◆ **Data supplied**
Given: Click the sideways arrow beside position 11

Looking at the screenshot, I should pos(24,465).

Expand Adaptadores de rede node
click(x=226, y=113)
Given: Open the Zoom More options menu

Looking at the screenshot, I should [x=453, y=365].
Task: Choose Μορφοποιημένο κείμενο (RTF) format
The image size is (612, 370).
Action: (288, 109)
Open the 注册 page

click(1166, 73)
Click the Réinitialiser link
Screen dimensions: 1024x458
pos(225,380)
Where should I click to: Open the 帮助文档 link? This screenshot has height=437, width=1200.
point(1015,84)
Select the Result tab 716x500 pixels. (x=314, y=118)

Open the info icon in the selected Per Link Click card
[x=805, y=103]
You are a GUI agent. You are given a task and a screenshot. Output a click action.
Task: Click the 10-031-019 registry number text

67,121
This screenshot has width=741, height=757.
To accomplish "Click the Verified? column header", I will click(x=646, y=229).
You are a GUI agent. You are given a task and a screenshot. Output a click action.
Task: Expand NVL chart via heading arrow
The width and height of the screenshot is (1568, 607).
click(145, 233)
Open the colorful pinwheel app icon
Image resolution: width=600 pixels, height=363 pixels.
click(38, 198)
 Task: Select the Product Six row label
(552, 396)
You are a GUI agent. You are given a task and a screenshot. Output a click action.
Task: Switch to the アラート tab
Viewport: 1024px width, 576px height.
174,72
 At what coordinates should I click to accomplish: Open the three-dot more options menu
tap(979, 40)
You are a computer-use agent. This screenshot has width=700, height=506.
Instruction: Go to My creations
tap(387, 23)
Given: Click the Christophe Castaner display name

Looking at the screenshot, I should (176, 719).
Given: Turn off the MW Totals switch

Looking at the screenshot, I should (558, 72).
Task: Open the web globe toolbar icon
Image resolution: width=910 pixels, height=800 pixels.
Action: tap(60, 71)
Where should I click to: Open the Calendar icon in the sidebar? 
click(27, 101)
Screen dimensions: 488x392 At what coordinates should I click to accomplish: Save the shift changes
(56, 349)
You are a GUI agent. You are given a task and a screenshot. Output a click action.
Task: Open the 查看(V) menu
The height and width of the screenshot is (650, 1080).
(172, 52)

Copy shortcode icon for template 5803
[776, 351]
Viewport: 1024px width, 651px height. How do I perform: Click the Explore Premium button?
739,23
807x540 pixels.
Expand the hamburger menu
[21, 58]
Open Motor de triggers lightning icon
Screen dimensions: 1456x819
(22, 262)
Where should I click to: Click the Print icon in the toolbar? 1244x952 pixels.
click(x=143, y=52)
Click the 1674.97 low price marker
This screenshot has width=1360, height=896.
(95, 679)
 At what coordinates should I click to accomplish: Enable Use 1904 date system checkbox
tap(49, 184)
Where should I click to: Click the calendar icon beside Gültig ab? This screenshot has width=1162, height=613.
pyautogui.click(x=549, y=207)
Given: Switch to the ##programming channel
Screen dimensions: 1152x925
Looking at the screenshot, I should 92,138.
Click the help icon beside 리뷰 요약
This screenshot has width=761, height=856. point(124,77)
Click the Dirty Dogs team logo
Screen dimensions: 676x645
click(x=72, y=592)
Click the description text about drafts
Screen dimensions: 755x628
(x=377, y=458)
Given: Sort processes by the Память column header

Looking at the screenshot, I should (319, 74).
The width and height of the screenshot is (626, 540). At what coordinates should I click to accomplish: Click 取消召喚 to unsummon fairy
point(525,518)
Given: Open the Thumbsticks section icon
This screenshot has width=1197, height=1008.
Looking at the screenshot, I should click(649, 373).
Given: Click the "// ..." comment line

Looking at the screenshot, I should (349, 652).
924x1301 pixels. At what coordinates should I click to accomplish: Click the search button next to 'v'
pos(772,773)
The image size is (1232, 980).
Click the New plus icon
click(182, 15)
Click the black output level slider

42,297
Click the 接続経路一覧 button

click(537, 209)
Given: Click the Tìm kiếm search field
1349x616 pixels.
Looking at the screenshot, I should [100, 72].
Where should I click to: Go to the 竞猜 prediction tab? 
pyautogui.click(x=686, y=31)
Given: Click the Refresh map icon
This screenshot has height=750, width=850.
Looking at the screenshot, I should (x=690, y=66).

◆ **Your goal**
Copy out the material in its entirety. Keep it exact.

◆ **Response area**
Given: Click the sideways arrow beside position 11

Looking at the screenshot, I should pos(24,465).

Expand Adaptadores de rede node
click(x=226, y=113)
Given: Open the Zoom More options menu

Looking at the screenshot, I should [x=453, y=365].
Task: Choose Μορφοποιημένο κείμενο (RTF) format
The image size is (612, 370).
Action: (288, 109)
Open the 注册 page

click(1166, 73)
Click the Réinitialiser link
Screen dimensions: 1024x458
pos(225,380)
Where should I click to: Open the 帮助文档 link? This screenshot has height=437, width=1200.
point(1015,84)
Select the Result tab 716x500 pixels. (x=314, y=118)

Open the info icon in the selected Per Link Click card
[x=805, y=103]
You are a GUI agent. You are given a task and a screenshot. Output a click action.
Task: Click the 10-031-019 registry number text

67,121
This screenshot has width=741, height=757.
To accomplish "Click the Verified? column header", I will click(x=646, y=229).
You are a GUI agent. You are given a task and a screenshot. Output a click action.
Task: Expand NVL chart via heading arrow
The width and height of the screenshot is (1568, 607).
click(145, 233)
Open the colorful pinwheel app icon
Image resolution: width=600 pixels, height=363 pixels.
click(38, 198)
 Task: Select the Product Six row label
(552, 396)
You are a GUI agent. You are given a task and a screenshot. Output a click action.
Task: Switch to the アラート tab
Viewport: 1024px width, 576px height.
174,72
 At what coordinates should I click to accomplish: Open the three-dot more options menu
tap(979, 40)
You are a computer-use agent. This screenshot has width=700, height=506.
Instruction: Go to My creations
tap(387, 23)
Given: Click the Christophe Castaner display name

Looking at the screenshot, I should (176, 719).
Given: Turn off the MW Totals switch

Looking at the screenshot, I should (558, 72).
Task: Open the web globe toolbar icon
Image resolution: width=910 pixels, height=800 pixels.
Action: tap(60, 71)
Where should I click to: Open the Calendar icon in the sidebar? 
click(27, 101)
Screen dimensions: 488x392 At what coordinates should I click to accomplish: Save the shift changes
(56, 349)
You are a GUI agent. You are given a task and a screenshot. Output a click action.
Task: Open the 查看(V) menu
The height and width of the screenshot is (650, 1080).
(172, 52)

Copy shortcode icon for template 5803
[776, 351]
Viewport: 1024px width, 651px height. How do I perform: Click the Explore Premium button?
739,23
807x540 pixels.
Expand the hamburger menu
[21, 58]
Open Motor de triggers lightning icon
Screen dimensions: 1456x819
(22, 262)
Where should I click to: Click the Print icon in the toolbar? 1244x952 pixels.
click(x=143, y=52)
Click the 1674.97 low price marker
This screenshot has width=1360, height=896.
(95, 679)
 At what coordinates should I click to accomplish: Enable Use 1904 date system checkbox
tap(49, 184)
Where should I click to: Click the calendar icon beside Gültig ab? This screenshot has width=1162, height=613.
pyautogui.click(x=549, y=207)
Given: Switch to the ##programming channel
Screen dimensions: 1152x925
Looking at the screenshot, I should 92,138.
Click the help icon beside 리뷰 요약
This screenshot has width=761, height=856. point(124,77)
Click the Dirty Dogs team logo
Screen dimensions: 676x645
click(x=72, y=592)
Click the description text about drafts
Screen dimensions: 755x628
(x=377, y=458)
Given: Sort processes by the Память column header

Looking at the screenshot, I should (319, 74).
The width and height of the screenshot is (626, 540). At what coordinates should I click to accomplish: Click 取消召喚 to unsummon fairy
point(525,518)
Given: Open the Thumbsticks section icon
This screenshot has width=1197, height=1008.
Looking at the screenshot, I should click(649, 373).
Given: Click the "// ..." comment line

Looking at the screenshot, I should (349, 652).
924x1301 pixels. At what coordinates should I click to accomplish: Click the search button next to 'v'
pos(772,773)
The image size is (1232, 980).
Click the New plus icon
click(182, 15)
Click the black output level slider

42,297
Click the 接続経路一覧 button

click(537, 209)
Given: Click the Tìm kiếm search field
1349x616 pixels.
Looking at the screenshot, I should [100, 72].
Where should I click to: Go to the 竞猜 prediction tab? 
pyautogui.click(x=686, y=31)
Given: Click the Refresh map icon
This screenshot has height=750, width=850.
Looking at the screenshot, I should (x=690, y=66).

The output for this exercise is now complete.